- **Records for the task**:
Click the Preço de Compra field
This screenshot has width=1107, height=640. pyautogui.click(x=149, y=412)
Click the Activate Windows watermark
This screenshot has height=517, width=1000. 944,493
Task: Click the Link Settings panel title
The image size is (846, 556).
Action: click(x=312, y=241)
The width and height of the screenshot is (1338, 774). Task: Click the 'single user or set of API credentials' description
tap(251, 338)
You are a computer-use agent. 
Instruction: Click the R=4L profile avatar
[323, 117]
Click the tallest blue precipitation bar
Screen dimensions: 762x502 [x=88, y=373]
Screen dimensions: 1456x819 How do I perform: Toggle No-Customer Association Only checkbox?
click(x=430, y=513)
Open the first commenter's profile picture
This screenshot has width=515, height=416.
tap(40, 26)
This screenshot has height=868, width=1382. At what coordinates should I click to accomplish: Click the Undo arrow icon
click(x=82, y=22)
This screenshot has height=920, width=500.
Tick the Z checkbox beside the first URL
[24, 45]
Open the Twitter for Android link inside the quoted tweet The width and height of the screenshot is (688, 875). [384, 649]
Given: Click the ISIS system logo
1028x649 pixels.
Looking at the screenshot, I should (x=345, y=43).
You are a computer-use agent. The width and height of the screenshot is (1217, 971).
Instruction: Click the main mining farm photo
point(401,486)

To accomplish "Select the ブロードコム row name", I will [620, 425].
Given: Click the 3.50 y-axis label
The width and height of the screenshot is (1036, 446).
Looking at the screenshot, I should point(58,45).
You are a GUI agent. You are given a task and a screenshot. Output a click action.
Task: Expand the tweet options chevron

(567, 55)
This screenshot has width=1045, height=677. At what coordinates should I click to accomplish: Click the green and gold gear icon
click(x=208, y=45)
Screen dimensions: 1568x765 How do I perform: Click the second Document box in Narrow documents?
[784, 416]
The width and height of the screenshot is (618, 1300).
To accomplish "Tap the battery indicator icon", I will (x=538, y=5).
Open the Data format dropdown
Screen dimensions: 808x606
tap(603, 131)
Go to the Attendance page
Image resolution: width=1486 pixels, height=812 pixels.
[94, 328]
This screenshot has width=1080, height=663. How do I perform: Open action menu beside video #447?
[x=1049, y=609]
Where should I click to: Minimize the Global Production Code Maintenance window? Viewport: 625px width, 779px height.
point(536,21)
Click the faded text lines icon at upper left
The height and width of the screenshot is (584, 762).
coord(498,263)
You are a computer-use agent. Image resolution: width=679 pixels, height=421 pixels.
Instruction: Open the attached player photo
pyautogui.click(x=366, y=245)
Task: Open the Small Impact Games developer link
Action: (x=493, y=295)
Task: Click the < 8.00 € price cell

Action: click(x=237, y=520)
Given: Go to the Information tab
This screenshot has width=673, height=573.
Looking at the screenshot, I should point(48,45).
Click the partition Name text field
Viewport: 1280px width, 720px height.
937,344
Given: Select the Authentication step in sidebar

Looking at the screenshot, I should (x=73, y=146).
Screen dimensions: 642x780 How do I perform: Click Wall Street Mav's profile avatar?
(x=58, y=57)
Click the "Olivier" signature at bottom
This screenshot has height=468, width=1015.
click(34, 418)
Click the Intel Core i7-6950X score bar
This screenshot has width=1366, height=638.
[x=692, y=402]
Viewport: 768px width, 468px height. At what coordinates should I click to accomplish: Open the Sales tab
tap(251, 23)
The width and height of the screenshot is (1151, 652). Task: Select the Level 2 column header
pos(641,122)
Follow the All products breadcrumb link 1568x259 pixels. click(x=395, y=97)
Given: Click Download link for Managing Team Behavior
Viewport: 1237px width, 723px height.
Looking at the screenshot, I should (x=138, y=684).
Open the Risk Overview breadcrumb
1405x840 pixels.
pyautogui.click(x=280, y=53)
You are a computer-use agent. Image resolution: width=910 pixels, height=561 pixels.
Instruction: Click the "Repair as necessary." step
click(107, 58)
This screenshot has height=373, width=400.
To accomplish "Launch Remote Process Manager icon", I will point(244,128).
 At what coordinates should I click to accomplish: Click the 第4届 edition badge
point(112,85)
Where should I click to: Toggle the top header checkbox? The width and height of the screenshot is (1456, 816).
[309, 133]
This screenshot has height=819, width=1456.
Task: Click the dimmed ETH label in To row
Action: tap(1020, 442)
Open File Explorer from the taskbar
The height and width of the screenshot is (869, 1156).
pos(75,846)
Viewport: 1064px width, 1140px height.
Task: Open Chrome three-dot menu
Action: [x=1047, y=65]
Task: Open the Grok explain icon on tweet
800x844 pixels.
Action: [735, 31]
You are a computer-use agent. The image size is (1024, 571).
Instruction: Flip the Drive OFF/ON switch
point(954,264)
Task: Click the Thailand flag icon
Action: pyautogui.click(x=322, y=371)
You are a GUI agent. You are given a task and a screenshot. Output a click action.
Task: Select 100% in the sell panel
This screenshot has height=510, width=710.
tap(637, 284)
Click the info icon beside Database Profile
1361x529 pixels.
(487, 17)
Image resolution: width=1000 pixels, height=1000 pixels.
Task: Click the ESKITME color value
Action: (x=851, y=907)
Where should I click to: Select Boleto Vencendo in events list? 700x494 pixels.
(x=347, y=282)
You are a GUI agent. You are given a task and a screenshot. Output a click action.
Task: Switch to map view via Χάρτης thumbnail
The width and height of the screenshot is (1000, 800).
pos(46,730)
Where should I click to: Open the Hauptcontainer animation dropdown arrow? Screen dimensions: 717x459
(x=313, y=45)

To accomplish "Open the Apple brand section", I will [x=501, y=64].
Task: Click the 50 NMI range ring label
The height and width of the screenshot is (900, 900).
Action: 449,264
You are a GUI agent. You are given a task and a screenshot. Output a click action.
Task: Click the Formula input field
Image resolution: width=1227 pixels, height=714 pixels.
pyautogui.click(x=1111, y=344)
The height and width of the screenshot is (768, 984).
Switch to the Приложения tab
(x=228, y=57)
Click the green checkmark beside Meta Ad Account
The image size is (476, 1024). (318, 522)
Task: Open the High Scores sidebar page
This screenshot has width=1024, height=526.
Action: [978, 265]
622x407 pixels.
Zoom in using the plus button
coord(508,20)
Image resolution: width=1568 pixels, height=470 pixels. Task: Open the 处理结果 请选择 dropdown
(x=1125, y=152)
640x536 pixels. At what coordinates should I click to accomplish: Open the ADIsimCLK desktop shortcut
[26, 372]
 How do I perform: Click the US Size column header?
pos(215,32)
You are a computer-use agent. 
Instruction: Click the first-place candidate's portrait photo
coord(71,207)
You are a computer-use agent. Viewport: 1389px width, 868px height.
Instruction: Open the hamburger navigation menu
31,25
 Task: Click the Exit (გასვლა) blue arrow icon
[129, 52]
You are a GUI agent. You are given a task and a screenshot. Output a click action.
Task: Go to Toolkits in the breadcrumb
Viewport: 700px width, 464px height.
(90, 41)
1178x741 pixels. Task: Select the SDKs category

- **Problem to work on**: Go through the material above and output exactly the lines from the one containing "Image resolution: width=1486" through the one containing "Click the Intel Core i7-6950X score bar".

- **Task output**:
Image resolution: width=1486 pixels, height=812 pixels.
[94, 328]
This screenshot has width=1080, height=663. How do I perform: Open action menu beside video #447?
[x=1049, y=609]
Where should I click to: Minimize the Global Production Code Maintenance window? Viewport: 625px width, 779px height.
point(536,21)
Click the faded text lines icon at upper left
The height and width of the screenshot is (584, 762).
coord(498,263)
You are a computer-use agent. Image resolution: width=679 pixels, height=421 pixels.
Instruction: Open the attached player photo
pyautogui.click(x=366, y=245)
Task: Open the Small Impact Games developer link
Action: (x=493, y=295)
Task: Click the < 8.00 € price cell

Action: click(x=237, y=520)
Given: Go to the Information tab
This screenshot has width=673, height=573.
Looking at the screenshot, I should point(48,45).
Click the partition Name text field
Viewport: 1280px width, 720px height.
937,344
Given: Select the Authentication step in sidebar

Looking at the screenshot, I should (x=73, y=146).
Screen dimensions: 642x780 How do I perform: Click Wall Street Mav's profile avatar?
(x=58, y=57)
Click the "Olivier" signature at bottom
This screenshot has height=468, width=1015.
click(34, 418)
Click the Intel Core i7-6950X score bar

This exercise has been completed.